▶ **ACTIVITY**: With pictures omitted, the line containing "Click gray header" and all later lines of the records below are to be restated word for word.
────────
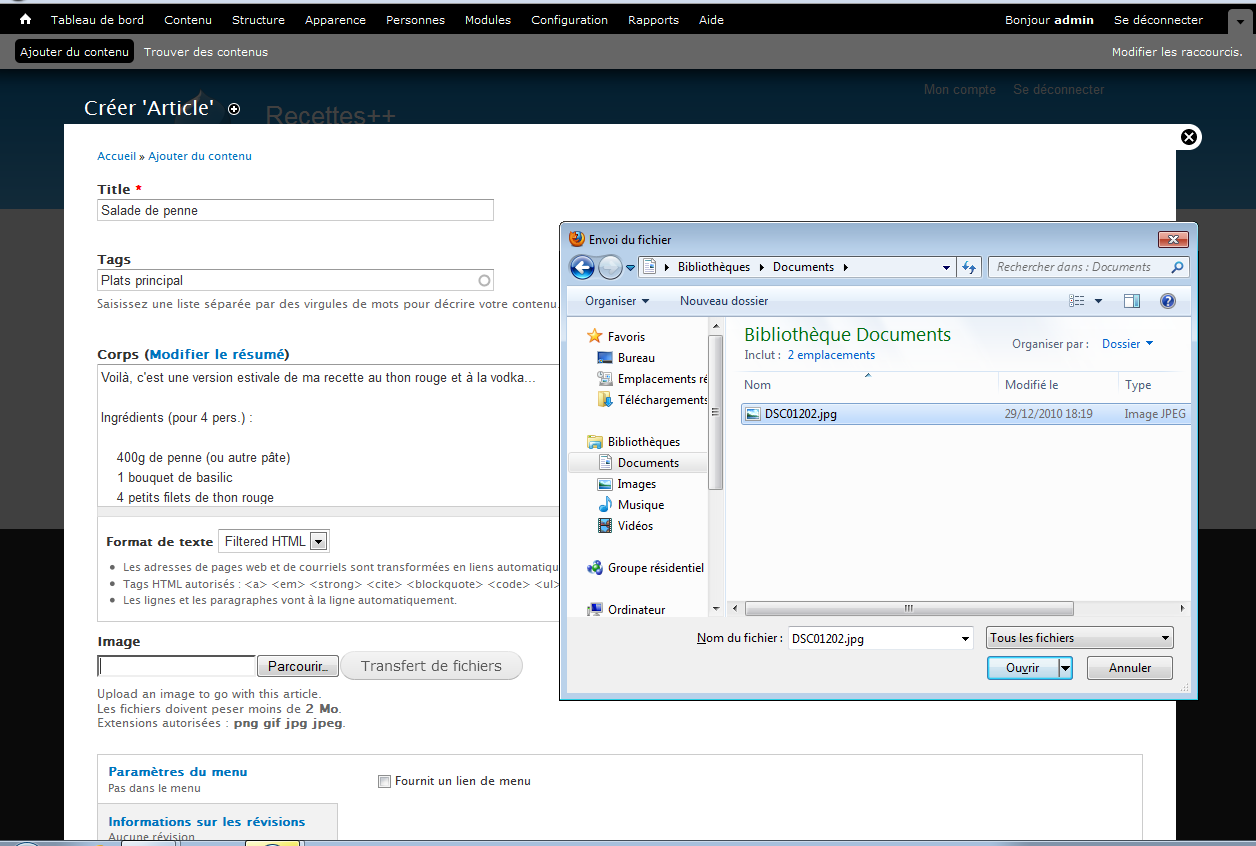Click the horizontal scrollbar in the file list
Image resolution: width=1256 pixels, height=846 pixels.
908,608
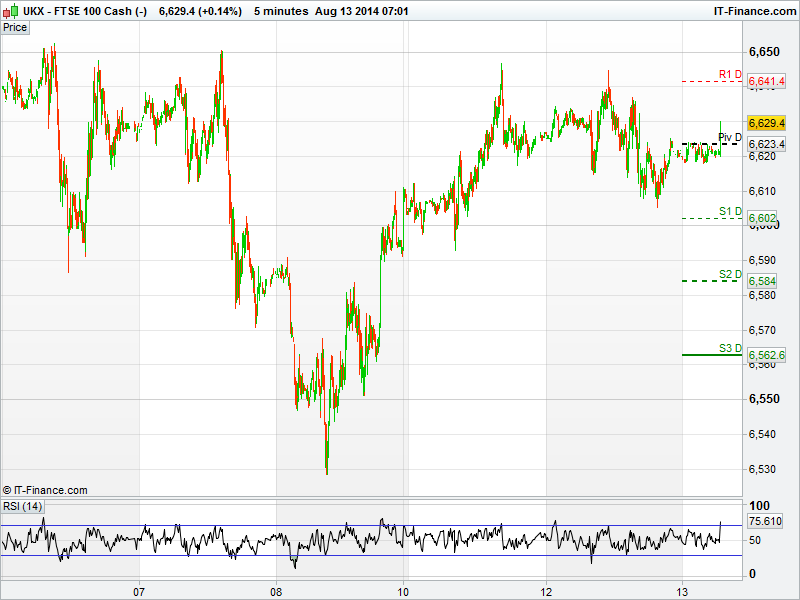Select the RSI (14) indicator label
This screenshot has height=600, width=800.
[23, 506]
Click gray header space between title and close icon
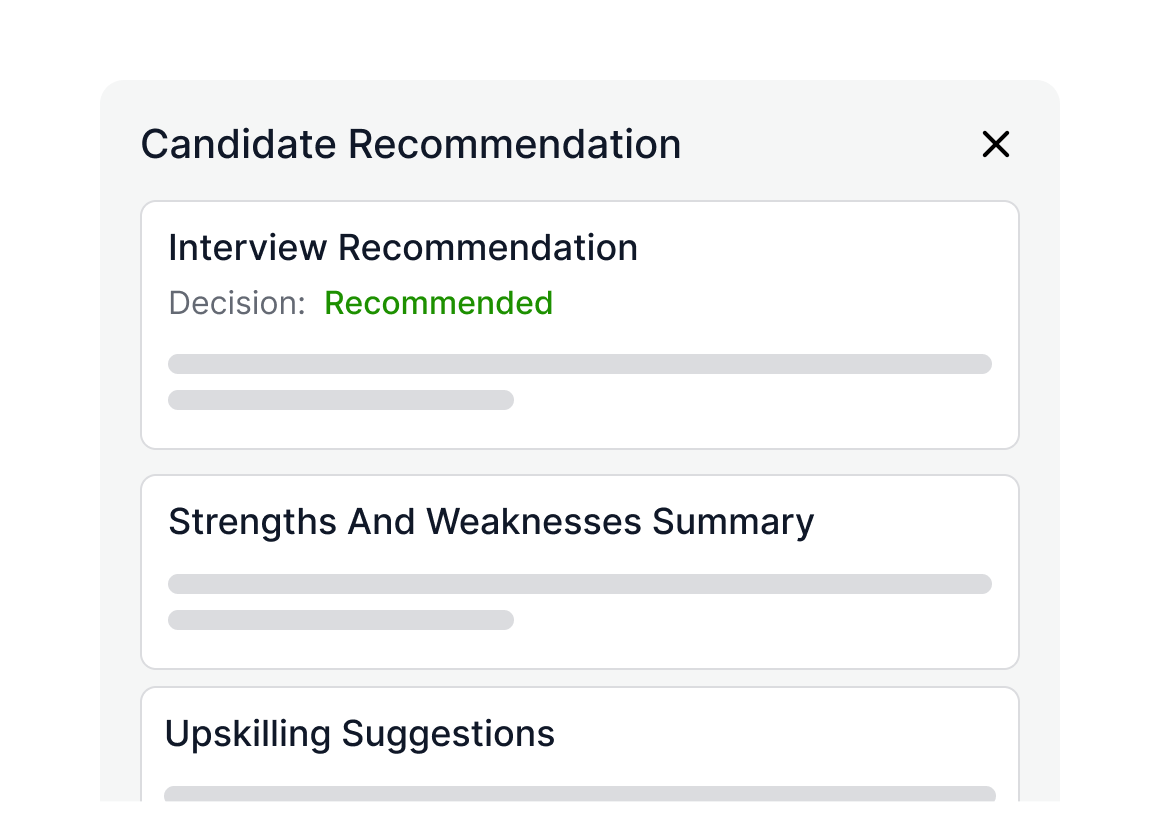The image size is (1160, 822). (830, 145)
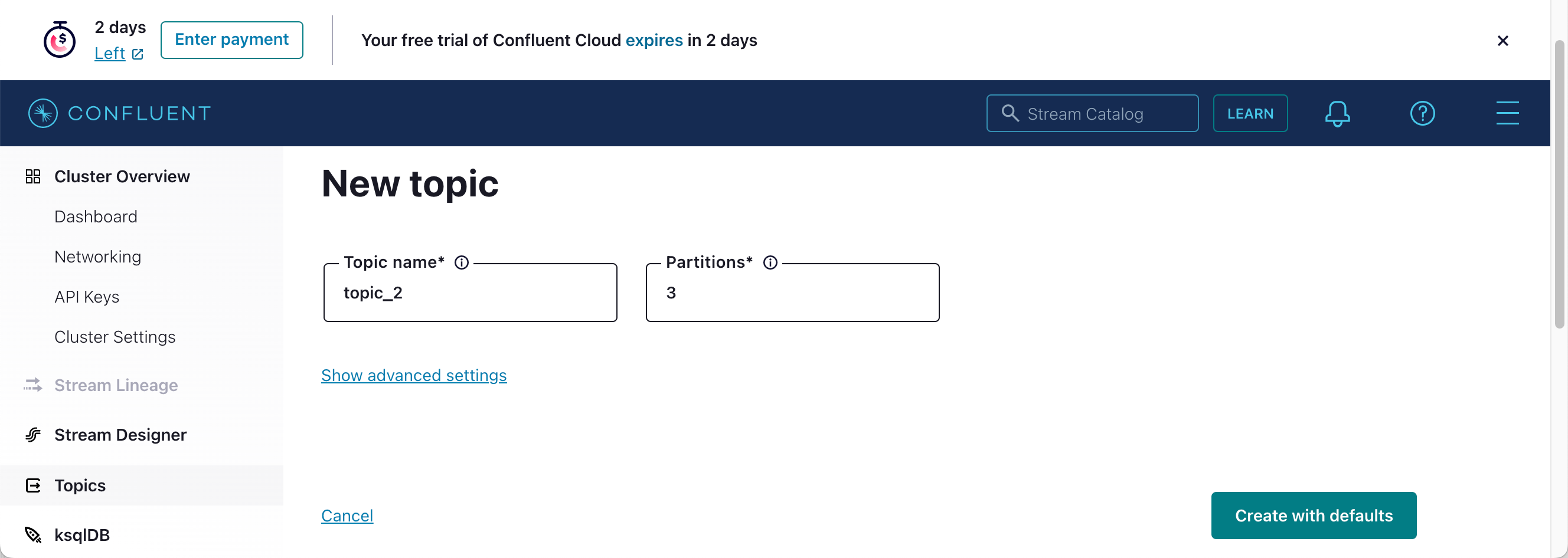Open the Dashboard sidebar item
Screen dimensions: 1568x558
[x=96, y=216]
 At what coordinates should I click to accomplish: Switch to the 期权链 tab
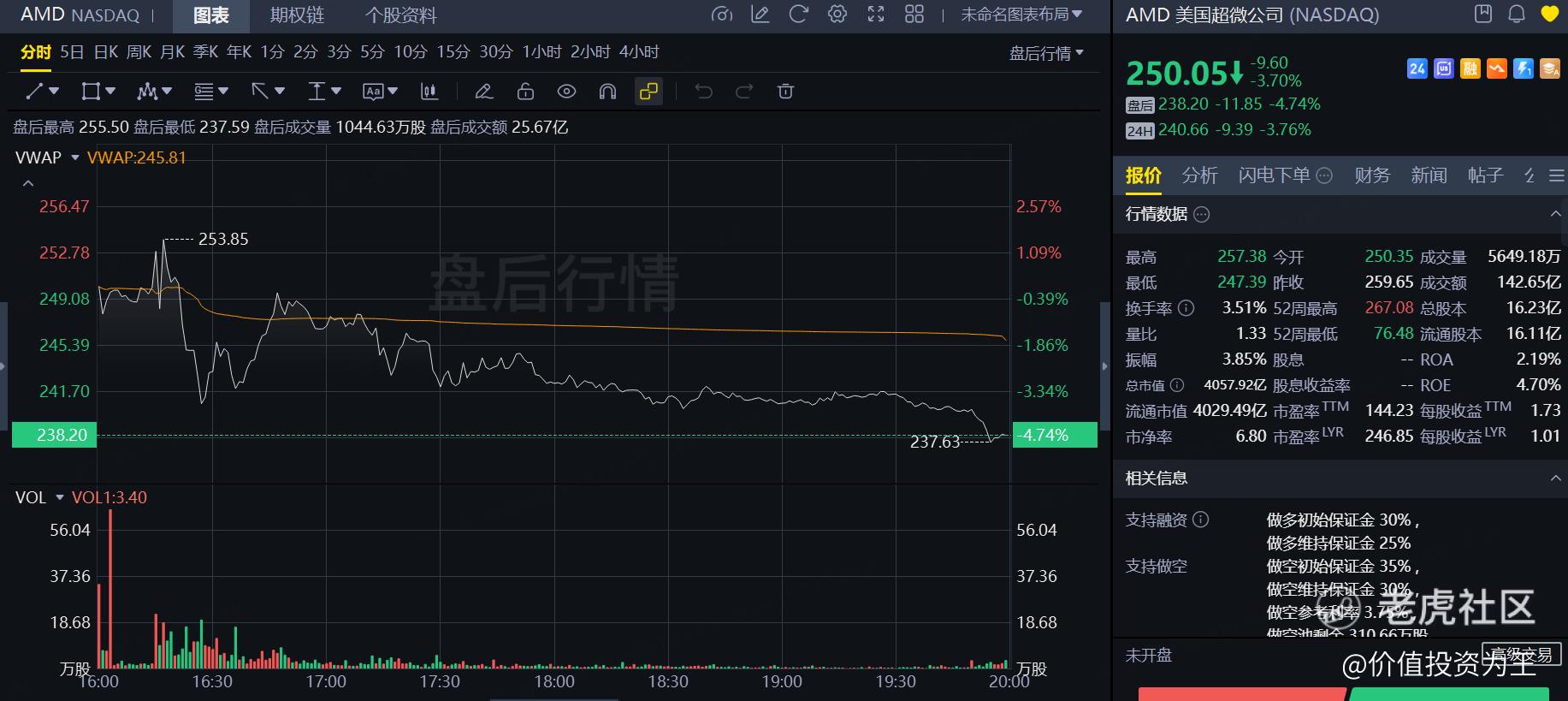click(x=297, y=15)
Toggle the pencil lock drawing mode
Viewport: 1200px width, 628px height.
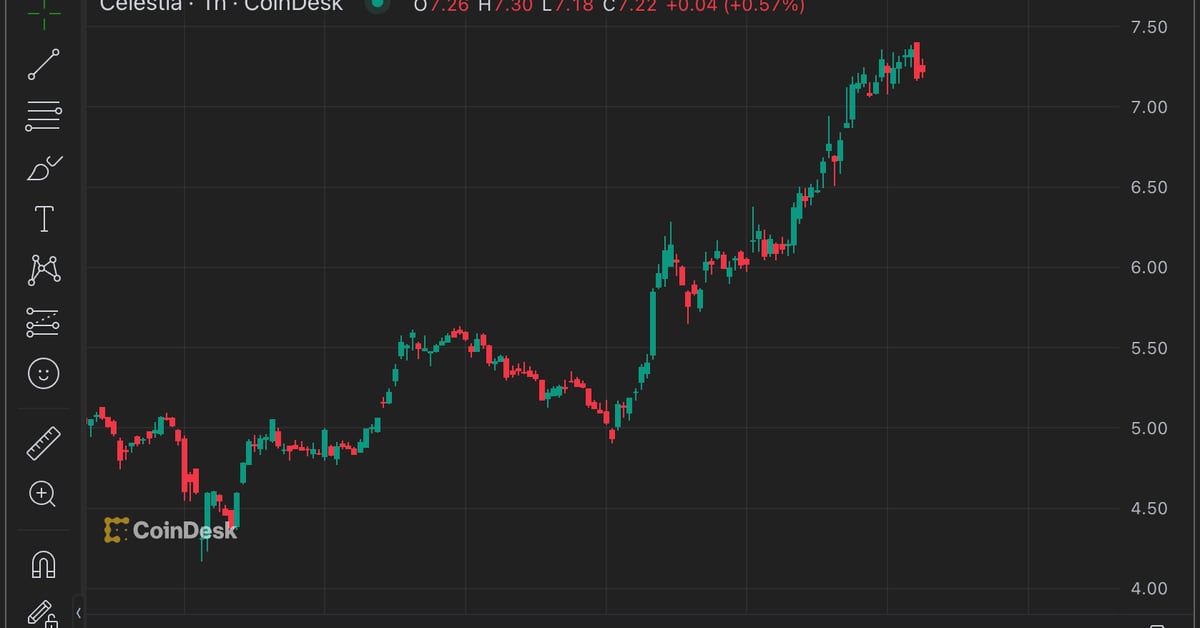43,612
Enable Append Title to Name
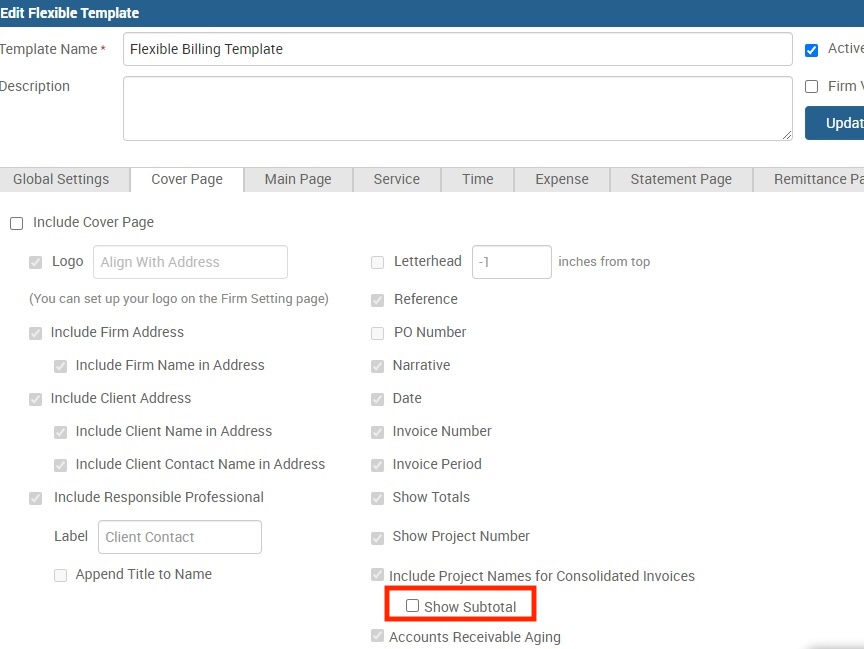864x649 pixels. [x=60, y=574]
────────
▶ **EXPECTED ANSWER**:
Click gray header space between title and close icon
The image size is (1160, 822). (830, 145)
Open the Dashboard sidebar item
Screen dimensions: 1568x558
[x=96, y=216]
 At what coordinates should I click to accomplish: Switch to the 期权链 tab
click(x=297, y=15)
Toggle the pencil lock drawing mode
Viewport: 1200px width, 628px height.
43,612
Enable Append Title to Name
864x649 pixels. [x=60, y=574]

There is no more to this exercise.